## ACTION ITEM
The response must be made up of the lines in the entries below that contain "computer".

*** DATASET ENTRIES ***

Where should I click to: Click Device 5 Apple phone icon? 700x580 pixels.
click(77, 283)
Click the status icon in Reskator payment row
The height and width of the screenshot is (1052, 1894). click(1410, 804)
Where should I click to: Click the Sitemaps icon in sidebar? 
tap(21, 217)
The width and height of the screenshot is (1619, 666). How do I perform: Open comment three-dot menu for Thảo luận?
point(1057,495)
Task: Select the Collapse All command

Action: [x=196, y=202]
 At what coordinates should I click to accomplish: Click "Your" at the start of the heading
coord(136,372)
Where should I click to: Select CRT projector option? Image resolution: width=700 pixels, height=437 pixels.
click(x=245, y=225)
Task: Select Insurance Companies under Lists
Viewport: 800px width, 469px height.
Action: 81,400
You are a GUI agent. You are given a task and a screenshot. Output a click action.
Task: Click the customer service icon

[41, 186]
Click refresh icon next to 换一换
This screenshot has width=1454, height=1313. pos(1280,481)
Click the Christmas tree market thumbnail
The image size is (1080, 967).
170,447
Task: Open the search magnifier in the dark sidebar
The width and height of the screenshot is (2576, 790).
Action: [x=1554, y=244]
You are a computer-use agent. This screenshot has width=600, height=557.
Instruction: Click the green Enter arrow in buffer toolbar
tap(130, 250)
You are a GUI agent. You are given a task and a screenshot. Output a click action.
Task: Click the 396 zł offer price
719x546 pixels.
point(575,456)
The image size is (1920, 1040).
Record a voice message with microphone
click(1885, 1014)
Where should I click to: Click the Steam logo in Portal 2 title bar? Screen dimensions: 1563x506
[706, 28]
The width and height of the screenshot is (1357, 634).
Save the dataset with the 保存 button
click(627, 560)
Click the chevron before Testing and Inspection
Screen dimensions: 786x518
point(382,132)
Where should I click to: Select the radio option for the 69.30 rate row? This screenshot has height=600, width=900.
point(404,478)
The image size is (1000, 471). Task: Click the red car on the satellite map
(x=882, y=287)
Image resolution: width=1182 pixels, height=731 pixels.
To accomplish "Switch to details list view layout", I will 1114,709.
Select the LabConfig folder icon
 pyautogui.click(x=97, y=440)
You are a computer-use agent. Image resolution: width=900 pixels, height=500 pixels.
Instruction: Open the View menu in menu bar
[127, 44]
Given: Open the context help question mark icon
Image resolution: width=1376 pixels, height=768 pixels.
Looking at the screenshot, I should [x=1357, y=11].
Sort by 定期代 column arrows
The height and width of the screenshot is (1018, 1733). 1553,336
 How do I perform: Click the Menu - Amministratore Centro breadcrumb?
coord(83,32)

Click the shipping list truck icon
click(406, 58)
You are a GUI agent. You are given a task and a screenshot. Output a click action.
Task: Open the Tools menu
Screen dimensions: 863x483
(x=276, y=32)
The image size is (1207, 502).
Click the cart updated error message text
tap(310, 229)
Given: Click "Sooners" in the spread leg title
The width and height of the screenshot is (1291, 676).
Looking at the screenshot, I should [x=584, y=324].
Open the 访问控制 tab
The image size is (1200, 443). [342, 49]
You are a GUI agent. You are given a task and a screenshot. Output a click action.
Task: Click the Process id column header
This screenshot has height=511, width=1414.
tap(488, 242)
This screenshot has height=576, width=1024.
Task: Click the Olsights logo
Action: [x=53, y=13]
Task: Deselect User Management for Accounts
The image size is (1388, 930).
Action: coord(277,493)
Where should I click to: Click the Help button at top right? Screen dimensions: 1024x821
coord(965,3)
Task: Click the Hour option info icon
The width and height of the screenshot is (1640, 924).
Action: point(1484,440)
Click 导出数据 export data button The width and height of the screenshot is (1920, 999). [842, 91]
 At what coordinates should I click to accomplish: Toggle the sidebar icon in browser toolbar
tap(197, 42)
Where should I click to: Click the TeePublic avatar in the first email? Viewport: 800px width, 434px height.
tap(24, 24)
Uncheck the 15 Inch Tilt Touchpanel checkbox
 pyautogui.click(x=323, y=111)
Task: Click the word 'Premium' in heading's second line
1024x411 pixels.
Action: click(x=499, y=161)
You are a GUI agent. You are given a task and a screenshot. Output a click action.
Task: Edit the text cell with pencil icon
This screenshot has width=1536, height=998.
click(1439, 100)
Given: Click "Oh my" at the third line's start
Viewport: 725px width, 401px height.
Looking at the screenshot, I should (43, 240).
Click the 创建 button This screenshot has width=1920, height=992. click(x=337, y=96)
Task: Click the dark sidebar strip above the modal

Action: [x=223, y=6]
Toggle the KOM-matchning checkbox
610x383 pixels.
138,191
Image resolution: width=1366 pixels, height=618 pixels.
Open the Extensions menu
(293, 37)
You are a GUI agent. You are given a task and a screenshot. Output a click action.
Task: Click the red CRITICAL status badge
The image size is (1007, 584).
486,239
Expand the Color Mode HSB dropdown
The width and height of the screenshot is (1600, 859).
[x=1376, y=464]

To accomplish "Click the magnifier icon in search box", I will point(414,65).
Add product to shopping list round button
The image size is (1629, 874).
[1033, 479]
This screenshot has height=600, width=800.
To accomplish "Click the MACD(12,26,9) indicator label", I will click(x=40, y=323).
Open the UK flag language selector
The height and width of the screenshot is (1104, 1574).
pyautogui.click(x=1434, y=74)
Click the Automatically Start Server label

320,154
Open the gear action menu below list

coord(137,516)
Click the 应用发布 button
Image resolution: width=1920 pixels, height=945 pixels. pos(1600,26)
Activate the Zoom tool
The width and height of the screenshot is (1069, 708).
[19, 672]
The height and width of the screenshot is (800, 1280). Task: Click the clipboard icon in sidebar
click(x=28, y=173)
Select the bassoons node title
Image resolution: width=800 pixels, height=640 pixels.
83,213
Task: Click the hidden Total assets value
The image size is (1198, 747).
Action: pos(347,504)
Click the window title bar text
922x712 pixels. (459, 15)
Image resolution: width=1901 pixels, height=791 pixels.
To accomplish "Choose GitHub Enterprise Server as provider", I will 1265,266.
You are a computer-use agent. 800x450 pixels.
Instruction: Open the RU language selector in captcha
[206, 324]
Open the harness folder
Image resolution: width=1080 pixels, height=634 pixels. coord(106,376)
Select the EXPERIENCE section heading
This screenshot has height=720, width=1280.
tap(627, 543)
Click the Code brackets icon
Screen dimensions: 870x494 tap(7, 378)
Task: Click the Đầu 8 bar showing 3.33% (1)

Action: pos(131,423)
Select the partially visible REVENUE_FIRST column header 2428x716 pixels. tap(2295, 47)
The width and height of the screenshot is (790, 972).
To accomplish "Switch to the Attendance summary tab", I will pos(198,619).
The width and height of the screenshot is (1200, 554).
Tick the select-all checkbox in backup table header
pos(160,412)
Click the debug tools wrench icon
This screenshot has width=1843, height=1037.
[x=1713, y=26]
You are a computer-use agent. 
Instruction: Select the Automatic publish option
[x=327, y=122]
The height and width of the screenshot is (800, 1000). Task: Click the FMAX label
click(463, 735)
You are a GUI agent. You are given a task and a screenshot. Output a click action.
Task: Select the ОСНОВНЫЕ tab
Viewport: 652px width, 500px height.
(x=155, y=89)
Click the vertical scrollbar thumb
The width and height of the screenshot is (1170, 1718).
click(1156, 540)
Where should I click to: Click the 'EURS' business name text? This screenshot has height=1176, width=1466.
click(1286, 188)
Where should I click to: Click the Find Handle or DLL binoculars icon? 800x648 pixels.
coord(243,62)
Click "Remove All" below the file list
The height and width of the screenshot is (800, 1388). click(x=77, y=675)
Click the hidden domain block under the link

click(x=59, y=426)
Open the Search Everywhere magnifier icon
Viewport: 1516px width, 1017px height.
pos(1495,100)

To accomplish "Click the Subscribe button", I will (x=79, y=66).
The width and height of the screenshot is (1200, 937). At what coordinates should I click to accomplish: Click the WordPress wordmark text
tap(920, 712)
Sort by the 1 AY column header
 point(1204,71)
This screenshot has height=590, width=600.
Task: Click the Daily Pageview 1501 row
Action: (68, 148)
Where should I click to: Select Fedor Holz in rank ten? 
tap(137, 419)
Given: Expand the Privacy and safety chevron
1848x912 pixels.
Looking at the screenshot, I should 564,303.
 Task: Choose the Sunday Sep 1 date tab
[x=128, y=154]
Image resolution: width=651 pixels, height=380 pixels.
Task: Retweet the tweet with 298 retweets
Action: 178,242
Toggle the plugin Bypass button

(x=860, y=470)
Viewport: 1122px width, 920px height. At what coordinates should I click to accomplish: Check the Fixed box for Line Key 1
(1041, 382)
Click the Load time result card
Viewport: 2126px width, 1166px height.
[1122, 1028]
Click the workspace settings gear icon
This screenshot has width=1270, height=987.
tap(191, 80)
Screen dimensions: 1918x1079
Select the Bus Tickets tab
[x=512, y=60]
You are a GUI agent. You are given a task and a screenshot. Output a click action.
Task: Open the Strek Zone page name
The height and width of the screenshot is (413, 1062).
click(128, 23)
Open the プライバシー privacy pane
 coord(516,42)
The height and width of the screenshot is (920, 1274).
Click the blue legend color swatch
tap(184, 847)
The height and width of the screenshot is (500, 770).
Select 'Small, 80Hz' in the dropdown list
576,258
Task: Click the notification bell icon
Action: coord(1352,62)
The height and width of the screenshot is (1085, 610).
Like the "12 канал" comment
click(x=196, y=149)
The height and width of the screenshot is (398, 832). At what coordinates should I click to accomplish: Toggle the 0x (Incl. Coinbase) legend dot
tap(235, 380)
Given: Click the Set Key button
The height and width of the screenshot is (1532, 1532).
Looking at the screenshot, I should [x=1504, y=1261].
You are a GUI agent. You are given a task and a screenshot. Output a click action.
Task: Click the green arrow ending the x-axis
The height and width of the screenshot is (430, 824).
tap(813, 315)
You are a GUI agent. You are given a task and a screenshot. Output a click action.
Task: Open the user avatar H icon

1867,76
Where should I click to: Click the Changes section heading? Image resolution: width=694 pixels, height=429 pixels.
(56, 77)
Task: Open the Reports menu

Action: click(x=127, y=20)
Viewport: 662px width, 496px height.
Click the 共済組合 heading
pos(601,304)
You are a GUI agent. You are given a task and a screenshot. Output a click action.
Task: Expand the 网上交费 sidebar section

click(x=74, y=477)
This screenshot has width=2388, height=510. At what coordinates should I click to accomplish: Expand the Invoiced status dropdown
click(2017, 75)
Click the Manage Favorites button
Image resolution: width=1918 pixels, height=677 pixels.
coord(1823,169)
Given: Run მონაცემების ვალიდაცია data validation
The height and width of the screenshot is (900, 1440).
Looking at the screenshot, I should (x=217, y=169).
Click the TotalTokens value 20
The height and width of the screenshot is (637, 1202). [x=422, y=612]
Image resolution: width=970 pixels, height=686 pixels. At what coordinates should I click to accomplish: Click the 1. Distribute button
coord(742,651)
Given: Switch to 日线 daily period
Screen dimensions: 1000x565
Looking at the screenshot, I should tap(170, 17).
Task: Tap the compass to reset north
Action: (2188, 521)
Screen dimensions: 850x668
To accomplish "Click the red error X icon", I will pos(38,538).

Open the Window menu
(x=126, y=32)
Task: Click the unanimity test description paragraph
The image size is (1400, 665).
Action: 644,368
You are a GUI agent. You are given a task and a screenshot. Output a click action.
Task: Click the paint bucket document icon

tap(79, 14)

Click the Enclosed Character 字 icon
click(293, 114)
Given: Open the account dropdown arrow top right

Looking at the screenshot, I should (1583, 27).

*** End of DATASET ENTRIES ***

## WRITTEN RESPONSE
You are a computer-use agent. This screenshot has width=600, height=557.
You are a computer-use agent. Image resolution: width=900 pixels, height=500 pixels.
You are a computer-use agent. 800x450 pixels.
You are a computer-use agent. 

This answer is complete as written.